Challenges Facing The Transgender Community

The trans community faces tremendous stigma in society, and discrimination against transgender people is all too common in school settings and the workplace. The Center for America Progress notes that “90 percent of transgender workers report some form of harassment or mistreatment on the job” due to their gender identity. This includes being overlooked or fired from a job, having received a negative performance review or been denied a promotion, or verbally or physically abused.

Employers should familiarize themselves with the challenges facing their trans employees. Doing so can help ensure employers are in compliance with federal, state, and local laws established to help protect the trans community, but also with the goal of creating a healthy workplace environment for all.

1. Gender Dysphoria

Some trans people might experience something called gender dysphoria. Gender dysphoria refers to the discomfort and distress felt among individuals whose gender identity differs from their sex assigned at birth. This condition can become debilitating and interfere with day-to-day activities. Mind Diagnostics offers a confidential test that may be helpful when looking to determine if you’re experiencing gender dysphoria. Based on the results, you can work with your doctor to help manage your feelings.

2. Violence

The rate of discrimination against trans people at the workplace is staggering, and stigma and harassment are also rampant in society. In some cases, harassment can become violent and even life-threatening. According to Human Rights Campaign, the rate of violence perpetrated against trans people is more severe than that against the average person. The majority of transgender people have experienced violence at the hands of an intimate partner, and 47% have been sexually assaulted. Nearly 30 trans and gender non-conforming people were violently killed in 2020.

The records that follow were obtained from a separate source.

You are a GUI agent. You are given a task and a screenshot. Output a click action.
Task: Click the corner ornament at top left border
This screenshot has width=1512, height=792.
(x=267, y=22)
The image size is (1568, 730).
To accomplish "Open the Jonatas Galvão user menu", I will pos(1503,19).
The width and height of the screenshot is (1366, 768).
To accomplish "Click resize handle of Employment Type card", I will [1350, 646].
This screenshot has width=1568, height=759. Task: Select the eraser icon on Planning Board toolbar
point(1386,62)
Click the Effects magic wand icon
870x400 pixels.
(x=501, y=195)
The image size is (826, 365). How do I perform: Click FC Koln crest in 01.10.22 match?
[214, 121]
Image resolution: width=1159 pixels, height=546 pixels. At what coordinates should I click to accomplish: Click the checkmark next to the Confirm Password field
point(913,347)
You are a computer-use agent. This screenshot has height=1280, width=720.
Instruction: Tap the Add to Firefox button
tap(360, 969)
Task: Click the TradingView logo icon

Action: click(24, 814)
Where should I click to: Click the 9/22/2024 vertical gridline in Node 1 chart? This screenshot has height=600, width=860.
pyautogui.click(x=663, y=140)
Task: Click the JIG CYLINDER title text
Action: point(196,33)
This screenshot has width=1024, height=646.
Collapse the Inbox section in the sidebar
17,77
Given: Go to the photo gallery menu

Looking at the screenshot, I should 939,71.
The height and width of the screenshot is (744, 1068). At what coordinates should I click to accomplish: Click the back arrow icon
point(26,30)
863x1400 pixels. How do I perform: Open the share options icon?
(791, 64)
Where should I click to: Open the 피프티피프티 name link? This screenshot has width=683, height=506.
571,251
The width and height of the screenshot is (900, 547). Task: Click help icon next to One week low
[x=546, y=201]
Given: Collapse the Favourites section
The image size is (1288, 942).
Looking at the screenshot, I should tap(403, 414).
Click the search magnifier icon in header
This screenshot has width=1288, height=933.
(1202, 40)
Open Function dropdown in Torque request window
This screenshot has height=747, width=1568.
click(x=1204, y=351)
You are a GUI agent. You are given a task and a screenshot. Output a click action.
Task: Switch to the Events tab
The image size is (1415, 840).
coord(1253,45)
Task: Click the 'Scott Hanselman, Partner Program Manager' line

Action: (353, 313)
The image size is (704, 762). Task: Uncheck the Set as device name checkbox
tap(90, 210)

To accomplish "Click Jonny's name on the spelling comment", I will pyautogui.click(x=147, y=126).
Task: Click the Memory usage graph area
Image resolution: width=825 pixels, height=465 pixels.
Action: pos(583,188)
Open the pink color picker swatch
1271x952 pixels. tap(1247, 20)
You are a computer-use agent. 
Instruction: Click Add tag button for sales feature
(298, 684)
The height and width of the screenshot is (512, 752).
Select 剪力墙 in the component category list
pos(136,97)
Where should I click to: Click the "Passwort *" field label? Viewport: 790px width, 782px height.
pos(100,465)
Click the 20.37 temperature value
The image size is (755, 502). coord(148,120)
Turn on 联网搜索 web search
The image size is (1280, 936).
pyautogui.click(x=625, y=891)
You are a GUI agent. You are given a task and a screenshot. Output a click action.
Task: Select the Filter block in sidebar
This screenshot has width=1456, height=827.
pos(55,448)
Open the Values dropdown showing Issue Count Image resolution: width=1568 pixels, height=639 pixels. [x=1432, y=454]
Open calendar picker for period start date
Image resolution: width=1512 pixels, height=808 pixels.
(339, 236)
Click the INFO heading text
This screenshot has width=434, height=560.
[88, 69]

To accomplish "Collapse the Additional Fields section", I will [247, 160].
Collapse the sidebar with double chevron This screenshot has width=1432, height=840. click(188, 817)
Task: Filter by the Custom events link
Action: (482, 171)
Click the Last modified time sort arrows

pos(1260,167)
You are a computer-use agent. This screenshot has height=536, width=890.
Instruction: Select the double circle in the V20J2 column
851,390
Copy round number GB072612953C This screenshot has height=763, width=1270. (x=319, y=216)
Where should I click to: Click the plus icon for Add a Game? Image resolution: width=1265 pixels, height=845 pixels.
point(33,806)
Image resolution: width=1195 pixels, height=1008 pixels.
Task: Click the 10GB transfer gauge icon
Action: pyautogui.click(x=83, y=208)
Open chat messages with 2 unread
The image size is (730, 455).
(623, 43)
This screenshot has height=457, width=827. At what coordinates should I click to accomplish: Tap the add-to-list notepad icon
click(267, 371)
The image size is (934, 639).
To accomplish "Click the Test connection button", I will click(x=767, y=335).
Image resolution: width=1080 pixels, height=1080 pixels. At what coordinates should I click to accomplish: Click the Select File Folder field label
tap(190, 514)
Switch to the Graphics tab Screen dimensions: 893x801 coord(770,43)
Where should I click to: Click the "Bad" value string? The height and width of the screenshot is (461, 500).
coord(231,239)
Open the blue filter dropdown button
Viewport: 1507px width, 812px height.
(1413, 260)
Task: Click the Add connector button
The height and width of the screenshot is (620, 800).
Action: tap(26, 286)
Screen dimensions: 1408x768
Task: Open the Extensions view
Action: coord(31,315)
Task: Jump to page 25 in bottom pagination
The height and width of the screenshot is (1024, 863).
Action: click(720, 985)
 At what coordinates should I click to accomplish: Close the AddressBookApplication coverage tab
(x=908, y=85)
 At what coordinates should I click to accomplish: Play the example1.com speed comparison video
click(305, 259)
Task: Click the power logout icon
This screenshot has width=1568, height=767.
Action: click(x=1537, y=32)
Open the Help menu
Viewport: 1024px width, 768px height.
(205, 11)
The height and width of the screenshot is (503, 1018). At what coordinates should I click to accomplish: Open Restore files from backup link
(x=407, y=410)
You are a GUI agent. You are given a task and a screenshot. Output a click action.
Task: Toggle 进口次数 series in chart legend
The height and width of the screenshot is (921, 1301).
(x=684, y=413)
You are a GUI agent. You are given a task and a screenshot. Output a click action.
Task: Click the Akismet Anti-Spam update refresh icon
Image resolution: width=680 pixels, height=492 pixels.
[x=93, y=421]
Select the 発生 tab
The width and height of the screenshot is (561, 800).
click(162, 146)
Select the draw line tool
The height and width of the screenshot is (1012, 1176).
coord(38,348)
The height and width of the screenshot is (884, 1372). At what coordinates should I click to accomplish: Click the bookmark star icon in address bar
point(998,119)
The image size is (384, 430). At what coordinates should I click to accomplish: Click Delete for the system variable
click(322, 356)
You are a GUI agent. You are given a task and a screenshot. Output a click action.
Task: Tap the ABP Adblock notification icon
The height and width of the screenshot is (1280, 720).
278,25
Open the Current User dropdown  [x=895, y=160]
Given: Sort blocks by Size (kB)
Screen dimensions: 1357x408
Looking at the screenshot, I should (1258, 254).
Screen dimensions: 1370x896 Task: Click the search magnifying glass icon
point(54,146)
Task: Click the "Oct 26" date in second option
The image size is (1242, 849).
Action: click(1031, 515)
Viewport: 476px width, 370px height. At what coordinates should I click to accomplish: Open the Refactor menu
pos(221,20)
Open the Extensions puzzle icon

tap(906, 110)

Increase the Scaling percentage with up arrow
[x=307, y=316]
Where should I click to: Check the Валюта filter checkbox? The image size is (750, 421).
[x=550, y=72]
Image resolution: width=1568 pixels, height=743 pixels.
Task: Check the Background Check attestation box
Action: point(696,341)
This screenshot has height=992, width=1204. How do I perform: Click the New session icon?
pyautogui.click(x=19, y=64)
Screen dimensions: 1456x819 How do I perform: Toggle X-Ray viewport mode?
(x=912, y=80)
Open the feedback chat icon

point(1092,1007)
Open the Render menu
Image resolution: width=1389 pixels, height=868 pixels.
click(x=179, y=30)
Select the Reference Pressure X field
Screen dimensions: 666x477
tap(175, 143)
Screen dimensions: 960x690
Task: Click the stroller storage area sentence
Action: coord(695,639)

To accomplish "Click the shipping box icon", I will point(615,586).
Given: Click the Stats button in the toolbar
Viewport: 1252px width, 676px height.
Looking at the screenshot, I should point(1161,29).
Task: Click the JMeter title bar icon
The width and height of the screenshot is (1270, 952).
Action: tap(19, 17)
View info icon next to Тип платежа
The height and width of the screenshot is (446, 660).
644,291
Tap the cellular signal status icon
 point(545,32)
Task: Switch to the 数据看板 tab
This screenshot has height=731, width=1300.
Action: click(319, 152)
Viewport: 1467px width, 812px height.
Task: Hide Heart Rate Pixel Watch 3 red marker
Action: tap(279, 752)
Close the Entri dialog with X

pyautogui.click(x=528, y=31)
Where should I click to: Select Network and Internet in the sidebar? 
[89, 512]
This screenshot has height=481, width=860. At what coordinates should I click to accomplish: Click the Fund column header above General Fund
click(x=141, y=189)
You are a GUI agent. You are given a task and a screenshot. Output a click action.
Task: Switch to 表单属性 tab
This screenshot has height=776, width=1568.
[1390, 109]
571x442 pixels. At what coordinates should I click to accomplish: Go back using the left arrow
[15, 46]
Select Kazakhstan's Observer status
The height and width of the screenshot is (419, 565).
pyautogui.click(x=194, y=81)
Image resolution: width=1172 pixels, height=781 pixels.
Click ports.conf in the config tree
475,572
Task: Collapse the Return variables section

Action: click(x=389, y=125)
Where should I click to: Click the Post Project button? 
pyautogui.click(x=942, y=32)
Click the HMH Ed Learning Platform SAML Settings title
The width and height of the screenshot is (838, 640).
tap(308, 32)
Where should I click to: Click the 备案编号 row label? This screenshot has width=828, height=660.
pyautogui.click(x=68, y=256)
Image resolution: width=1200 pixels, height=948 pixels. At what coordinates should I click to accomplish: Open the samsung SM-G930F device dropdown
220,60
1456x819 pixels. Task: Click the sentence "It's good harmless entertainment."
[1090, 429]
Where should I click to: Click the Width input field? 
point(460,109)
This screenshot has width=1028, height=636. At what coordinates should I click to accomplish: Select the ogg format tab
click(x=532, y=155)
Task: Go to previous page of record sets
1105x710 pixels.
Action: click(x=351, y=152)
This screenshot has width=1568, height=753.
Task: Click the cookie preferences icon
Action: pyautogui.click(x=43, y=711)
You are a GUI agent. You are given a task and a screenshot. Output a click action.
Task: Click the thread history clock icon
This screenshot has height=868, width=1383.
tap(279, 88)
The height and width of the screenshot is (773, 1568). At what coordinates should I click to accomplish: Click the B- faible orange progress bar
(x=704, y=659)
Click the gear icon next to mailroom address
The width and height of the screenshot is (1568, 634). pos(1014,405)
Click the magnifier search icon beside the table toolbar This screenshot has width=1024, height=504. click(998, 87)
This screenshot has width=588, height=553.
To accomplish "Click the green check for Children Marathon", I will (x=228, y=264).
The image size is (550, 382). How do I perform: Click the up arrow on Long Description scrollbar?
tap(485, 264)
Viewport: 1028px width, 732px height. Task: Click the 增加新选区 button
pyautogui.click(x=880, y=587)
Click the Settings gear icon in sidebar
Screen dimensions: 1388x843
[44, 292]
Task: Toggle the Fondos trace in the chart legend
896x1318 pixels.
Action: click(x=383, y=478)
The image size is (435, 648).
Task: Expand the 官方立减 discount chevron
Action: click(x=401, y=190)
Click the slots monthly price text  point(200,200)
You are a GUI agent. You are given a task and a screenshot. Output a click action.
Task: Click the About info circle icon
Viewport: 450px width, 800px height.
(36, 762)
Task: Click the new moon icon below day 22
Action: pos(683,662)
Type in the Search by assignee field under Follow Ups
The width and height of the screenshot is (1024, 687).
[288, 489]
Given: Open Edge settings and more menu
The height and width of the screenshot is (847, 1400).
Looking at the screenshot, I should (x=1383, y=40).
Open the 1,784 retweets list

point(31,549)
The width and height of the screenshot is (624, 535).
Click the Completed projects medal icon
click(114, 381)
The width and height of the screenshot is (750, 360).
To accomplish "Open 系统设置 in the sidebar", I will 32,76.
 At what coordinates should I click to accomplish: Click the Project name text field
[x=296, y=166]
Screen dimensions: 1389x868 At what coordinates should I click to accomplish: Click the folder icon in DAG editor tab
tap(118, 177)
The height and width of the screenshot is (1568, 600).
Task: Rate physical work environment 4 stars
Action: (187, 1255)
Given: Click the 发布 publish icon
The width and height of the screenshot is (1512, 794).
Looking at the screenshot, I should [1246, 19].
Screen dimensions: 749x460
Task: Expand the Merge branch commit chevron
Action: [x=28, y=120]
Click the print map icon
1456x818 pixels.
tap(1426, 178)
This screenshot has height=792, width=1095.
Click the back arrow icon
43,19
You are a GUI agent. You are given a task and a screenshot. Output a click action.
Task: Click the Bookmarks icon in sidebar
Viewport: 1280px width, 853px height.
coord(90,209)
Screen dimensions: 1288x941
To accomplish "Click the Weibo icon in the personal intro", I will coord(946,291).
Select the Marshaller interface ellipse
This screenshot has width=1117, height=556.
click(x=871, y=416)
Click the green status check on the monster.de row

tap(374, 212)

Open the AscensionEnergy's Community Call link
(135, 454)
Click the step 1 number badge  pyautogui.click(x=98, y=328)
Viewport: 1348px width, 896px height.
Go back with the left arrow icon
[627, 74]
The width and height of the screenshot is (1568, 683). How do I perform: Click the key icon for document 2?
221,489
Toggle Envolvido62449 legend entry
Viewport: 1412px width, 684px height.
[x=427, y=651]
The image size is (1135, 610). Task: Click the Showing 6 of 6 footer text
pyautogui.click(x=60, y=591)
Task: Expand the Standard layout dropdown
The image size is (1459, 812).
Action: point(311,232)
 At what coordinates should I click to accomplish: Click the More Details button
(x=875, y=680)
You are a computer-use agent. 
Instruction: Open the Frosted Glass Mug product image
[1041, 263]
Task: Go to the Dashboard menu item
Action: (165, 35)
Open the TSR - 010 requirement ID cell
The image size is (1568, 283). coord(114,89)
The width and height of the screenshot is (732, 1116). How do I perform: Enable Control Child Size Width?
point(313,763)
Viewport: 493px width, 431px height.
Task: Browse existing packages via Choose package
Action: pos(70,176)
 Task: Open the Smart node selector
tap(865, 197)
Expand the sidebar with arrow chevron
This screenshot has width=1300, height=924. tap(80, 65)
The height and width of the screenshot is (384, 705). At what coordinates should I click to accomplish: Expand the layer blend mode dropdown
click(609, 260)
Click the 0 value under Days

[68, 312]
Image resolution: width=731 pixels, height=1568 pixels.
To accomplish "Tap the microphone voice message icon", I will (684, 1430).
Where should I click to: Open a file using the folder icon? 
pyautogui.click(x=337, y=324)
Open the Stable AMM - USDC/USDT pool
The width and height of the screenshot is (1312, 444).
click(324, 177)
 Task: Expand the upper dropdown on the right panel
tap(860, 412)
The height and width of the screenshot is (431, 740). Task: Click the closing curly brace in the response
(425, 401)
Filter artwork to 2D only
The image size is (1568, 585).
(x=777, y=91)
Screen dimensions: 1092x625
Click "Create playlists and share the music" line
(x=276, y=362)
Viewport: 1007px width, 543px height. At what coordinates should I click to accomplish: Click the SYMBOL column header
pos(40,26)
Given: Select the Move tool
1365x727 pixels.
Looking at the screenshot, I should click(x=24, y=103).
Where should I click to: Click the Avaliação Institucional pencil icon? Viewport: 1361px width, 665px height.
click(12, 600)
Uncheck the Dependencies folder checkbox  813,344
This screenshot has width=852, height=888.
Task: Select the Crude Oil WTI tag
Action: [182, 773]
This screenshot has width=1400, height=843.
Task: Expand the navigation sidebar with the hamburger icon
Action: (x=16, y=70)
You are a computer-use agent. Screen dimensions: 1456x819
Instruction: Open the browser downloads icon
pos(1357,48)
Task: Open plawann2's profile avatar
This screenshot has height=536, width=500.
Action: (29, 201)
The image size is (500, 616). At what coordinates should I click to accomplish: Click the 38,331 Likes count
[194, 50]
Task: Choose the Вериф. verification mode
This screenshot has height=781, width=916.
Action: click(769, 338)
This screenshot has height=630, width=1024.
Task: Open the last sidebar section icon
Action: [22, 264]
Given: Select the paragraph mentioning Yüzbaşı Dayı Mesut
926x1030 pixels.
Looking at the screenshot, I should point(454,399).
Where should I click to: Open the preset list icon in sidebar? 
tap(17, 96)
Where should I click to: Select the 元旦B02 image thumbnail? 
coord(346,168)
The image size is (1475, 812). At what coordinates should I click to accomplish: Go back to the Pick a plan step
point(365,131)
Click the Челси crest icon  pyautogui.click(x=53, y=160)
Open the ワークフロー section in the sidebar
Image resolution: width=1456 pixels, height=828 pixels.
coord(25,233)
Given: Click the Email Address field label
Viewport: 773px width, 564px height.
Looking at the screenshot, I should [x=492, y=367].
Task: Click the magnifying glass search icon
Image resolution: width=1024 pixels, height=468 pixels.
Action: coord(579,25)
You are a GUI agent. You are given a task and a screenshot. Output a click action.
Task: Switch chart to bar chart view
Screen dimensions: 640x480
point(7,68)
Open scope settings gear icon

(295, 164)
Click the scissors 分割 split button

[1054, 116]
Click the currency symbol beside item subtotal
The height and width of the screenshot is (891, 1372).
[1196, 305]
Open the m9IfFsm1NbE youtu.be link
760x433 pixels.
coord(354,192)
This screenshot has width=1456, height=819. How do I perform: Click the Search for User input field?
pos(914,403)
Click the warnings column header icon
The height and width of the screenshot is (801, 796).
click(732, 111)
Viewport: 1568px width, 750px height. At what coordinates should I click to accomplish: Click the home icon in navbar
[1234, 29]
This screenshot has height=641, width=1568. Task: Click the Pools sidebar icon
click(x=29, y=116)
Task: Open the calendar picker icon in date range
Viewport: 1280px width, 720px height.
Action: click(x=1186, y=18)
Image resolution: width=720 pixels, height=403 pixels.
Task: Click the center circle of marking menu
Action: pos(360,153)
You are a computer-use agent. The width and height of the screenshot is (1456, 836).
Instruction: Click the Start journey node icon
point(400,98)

3. Lack of Healthcare Coverage

The U.S. healthcare system falls short when it comes to serving the trans community. Human Rights Campaign Foundation data shows 22% of trans people and 32% of trans people of color live without health insurance and 29% have been refused healthcare because of their gender identity.

4. Poverty

Studies show that 29% of trans adults live in poverty, and this figure increases for trans people in the Black, Latinx, Alaska Native, Asian, Native Americans, Native Hawaiian, and Pacific Islander communities.

Workplace Discrimination Against Transgender People Is Illegal

The Supreme Court ruled in 2020 that federal law prohibits anti-transgender discrimination in the workplace (Bostock v. Clayton County). Yet, more work is needed to ensure all employees are properly protected.

The National Center for Transgender Equality offers helpful information about transgender rights and the avenues transgender individuals can pursue should they be discriminated against at work. In summary:

  • Federal law makes it illegal to fire, refuse to hire, harass, or otherwise discriminate due to gender identity, gender transition, sex assigned at birth, or transgender status.
  • Trans people have a right not to be fired or refused a job or promotion because they are transgender.
  • Severe or widespread sex-based harassment is unlawful when an employer does not take steps to stop it. Harassment may include jokes or derogatory comments, intentional misuse of names or pronouns, and invasive or disrespectful personal questions.
  • Trans people have the right to safe and adequate access to restrooms and other facilities consistent with their gender identity.
  • Employers cannot prohibit or force a trans person from disclosing their transgender status or gender identity, nor can they disclose someone’s transgender status without consent.